Now, if you accept that proposition, as many do, you are left with the problem that the tool traditionally used to allocate resources is of no use to you, but you still have the problem of trying to allocate a resource along a different principle. You need to simulate, in some way, the myriad decisions and thoughts made by perhaps millions of people in a free market, but while a free market can use money as a proxy for value, enabling the players to express how much they value a good, you are left with no proxy for fairness. And so you have to build a bureaucracy, and provide central planning, to try and allocate healthcare in a fair way. It won't be perfect, far from it. It will be expensive. And, of course, people will tell you it is inefficient (though I'm not convinced it is more inefficient than the possible alternative, as rambled about above).

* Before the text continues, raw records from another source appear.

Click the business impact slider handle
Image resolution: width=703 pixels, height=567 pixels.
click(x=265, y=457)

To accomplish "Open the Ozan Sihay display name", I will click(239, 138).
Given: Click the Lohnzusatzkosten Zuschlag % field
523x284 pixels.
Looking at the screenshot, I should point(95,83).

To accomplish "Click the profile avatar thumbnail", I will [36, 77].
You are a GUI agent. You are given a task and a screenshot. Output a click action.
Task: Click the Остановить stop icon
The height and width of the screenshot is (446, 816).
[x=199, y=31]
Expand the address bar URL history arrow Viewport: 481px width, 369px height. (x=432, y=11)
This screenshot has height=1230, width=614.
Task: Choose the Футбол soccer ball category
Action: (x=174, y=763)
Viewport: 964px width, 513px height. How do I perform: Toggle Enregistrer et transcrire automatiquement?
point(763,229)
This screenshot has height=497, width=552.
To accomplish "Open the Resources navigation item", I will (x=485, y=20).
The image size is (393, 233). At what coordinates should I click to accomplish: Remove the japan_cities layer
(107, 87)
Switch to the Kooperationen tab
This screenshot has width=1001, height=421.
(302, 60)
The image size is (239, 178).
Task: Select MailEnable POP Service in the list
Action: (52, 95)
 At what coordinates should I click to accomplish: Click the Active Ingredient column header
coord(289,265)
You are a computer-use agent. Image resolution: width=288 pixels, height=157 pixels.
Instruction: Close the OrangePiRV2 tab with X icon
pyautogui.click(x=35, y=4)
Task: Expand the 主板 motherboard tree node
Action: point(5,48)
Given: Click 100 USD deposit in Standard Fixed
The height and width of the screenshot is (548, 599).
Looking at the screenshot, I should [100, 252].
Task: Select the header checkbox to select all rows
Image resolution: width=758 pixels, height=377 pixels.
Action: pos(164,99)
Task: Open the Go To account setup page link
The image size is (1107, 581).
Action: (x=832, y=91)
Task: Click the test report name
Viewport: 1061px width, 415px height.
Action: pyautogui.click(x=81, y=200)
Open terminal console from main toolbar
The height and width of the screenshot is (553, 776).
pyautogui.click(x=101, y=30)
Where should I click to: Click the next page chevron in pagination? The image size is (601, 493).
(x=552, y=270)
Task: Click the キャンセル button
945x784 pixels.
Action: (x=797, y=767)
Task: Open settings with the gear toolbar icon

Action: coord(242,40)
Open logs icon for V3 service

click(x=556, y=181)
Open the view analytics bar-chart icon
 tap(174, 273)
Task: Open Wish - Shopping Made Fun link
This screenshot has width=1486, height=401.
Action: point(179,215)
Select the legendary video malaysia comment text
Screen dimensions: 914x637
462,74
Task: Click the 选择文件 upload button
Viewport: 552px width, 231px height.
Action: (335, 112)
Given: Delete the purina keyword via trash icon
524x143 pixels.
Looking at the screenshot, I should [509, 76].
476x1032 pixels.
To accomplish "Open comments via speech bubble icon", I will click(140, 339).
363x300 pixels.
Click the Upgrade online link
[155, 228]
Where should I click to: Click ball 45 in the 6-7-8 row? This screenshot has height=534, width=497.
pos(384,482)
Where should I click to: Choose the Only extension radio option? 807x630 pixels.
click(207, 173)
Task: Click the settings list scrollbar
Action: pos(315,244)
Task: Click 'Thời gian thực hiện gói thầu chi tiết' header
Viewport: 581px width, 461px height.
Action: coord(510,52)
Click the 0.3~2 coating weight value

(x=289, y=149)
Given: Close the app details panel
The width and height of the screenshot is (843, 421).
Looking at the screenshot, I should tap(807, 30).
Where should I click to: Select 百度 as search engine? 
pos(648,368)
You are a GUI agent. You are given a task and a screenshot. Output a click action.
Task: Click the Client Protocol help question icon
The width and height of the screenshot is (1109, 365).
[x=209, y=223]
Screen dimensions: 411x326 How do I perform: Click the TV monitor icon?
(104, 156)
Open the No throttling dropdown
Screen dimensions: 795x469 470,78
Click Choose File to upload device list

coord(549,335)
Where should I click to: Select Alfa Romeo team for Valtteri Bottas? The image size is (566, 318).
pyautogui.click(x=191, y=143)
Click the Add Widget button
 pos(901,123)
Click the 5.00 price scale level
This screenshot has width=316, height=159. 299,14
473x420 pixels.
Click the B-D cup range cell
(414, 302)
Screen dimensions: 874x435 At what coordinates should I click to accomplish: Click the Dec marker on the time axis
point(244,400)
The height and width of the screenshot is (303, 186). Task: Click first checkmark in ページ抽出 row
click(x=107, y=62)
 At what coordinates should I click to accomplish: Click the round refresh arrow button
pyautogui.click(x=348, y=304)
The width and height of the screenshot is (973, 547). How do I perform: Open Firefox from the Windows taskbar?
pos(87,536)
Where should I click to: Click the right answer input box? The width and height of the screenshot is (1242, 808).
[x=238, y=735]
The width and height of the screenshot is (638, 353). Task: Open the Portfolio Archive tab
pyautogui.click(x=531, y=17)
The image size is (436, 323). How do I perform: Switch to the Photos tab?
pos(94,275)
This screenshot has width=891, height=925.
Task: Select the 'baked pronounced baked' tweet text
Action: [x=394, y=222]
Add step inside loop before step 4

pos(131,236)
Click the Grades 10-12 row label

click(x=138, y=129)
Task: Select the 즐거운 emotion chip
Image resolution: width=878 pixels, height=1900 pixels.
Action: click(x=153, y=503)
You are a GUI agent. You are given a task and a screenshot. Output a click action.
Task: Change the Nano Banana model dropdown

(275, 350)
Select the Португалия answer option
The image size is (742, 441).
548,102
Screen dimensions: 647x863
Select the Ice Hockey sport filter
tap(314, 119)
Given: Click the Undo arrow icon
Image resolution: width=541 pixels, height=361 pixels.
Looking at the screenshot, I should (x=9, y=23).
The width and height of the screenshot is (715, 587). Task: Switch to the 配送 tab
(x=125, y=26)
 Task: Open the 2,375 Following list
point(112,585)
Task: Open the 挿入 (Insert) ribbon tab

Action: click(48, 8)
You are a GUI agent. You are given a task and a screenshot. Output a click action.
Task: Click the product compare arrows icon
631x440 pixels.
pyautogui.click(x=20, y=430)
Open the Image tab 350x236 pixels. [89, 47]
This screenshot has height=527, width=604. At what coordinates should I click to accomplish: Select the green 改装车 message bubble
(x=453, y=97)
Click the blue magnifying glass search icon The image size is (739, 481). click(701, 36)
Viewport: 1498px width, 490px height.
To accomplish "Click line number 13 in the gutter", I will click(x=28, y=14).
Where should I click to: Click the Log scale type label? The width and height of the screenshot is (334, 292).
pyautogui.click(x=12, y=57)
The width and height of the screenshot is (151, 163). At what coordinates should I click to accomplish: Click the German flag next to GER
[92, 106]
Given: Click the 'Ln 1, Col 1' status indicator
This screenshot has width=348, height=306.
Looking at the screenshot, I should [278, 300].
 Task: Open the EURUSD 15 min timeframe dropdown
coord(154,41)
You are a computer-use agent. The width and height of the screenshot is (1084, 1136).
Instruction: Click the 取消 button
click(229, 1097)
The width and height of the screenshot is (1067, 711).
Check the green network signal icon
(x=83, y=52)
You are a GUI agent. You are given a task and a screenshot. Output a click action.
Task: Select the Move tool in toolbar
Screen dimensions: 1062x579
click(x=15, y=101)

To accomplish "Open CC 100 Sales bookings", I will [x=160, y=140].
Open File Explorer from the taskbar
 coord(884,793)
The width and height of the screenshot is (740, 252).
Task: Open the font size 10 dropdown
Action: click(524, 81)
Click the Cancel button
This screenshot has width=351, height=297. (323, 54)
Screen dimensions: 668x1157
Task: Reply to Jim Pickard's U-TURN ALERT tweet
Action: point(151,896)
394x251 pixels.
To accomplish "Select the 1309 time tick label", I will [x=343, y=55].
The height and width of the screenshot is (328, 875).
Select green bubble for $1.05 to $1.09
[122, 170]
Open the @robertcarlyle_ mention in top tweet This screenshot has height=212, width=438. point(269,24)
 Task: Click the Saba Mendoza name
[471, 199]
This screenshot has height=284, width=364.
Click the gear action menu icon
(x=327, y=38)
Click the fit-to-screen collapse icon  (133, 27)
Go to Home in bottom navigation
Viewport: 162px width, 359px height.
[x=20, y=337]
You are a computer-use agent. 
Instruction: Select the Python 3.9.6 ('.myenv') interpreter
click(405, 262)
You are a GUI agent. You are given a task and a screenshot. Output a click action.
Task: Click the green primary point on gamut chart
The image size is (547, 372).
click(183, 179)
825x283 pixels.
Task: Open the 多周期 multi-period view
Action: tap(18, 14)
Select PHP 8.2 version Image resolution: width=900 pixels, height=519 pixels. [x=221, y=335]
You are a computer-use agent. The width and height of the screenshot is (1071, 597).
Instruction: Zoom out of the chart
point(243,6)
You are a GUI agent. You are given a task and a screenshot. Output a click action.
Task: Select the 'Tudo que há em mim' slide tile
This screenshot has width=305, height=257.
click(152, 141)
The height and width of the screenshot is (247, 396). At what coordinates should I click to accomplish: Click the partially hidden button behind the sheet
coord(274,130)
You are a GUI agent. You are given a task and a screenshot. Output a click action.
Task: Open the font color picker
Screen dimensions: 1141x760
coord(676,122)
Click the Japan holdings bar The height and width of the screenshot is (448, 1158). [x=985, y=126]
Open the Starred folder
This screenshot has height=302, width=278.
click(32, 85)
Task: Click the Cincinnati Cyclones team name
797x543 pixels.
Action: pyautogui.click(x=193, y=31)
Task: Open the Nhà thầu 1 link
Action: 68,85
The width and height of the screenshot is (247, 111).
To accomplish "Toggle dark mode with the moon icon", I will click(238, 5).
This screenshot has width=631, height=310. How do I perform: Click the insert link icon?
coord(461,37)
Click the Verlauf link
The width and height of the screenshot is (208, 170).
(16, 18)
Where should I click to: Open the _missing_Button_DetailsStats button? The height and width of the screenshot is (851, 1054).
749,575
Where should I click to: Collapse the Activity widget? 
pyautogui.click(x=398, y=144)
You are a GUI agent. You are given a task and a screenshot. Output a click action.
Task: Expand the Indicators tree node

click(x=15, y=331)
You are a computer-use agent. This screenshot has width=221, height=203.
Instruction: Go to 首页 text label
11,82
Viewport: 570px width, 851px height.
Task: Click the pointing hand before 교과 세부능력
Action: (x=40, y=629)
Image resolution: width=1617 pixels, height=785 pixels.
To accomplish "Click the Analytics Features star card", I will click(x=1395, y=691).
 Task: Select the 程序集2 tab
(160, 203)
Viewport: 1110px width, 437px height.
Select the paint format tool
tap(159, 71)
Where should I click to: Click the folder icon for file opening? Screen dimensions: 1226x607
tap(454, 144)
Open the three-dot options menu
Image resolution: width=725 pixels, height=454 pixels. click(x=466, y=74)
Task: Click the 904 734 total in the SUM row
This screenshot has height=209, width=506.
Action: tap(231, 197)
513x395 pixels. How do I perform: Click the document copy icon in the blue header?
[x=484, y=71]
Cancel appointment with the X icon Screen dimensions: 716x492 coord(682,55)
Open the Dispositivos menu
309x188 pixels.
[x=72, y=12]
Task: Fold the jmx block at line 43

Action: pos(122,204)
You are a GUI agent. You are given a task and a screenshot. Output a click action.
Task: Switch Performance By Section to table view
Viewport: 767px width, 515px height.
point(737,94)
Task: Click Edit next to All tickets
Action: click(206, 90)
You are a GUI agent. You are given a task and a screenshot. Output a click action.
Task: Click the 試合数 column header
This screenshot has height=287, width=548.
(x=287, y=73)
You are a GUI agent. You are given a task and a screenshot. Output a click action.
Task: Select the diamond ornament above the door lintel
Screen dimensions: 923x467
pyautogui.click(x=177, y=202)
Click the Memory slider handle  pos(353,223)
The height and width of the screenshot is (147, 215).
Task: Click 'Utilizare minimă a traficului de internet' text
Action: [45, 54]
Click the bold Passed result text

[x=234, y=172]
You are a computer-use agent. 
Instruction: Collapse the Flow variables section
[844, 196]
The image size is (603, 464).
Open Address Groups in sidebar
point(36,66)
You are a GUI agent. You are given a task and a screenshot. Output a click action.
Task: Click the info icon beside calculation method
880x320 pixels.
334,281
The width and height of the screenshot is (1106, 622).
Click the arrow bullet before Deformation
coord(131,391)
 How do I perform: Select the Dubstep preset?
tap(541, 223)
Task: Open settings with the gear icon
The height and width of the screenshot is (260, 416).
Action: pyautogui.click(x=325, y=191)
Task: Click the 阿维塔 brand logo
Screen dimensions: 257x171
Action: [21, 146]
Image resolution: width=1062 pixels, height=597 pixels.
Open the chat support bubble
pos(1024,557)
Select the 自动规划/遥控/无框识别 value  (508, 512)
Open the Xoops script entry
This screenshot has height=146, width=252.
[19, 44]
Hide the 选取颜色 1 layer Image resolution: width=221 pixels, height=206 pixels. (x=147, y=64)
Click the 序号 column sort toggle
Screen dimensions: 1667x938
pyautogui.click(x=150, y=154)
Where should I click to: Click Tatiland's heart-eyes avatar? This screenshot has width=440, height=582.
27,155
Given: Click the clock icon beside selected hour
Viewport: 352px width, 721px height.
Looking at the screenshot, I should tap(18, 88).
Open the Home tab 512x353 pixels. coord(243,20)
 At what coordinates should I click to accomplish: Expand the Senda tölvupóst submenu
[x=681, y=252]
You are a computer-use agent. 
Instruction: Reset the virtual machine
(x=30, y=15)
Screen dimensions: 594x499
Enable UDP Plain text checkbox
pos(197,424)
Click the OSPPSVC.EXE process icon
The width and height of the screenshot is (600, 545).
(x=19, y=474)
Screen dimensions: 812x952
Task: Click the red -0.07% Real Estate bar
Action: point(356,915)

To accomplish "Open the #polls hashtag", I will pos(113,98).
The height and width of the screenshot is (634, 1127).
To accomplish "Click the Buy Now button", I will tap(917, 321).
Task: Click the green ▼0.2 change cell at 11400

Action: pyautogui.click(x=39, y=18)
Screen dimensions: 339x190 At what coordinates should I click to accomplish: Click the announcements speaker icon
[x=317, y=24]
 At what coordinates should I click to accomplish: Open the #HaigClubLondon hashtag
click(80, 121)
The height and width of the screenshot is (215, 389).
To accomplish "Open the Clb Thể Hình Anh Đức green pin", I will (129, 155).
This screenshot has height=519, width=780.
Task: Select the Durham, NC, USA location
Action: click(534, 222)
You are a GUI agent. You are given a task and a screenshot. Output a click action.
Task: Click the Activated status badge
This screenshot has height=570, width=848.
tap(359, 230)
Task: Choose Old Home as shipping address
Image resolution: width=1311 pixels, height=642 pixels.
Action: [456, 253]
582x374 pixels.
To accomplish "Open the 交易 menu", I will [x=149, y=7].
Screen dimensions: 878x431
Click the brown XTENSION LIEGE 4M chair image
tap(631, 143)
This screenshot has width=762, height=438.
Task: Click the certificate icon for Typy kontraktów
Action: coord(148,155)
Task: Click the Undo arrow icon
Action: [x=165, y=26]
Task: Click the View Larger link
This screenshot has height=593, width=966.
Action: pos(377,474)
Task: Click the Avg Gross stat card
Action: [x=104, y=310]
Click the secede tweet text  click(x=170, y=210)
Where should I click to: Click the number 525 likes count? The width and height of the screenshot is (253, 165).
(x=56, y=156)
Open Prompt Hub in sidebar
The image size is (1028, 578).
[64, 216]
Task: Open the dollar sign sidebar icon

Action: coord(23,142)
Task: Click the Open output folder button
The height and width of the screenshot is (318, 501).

But that is missing the point. If society makes the decision they want to allocate this resource on the basis of need, and fairness, then you have to pay to create a system of allocating resources. Yes, you want to make the delivery as efficient as possible, the interactions with the outside world of drug companies and so forth as efficient as possible, but the basic premise of the allocation system is intrinsically incompatible with free market analysis, because we have no way of converting the value of fairness to a society into cash terms. Without that value in the equation, the allocation system is always going to look inefficient. I know this. I accept this. Because I believe the cost to society for making health dependent on wealth is far greater than the cost for not doing so. And I still believe this, even though I can't point to it on a financial balance sheet, because, ultimately, I believe a society is more than a group of individuals trying to make money off each other, and cost and value are measured by more than just pounds and pence.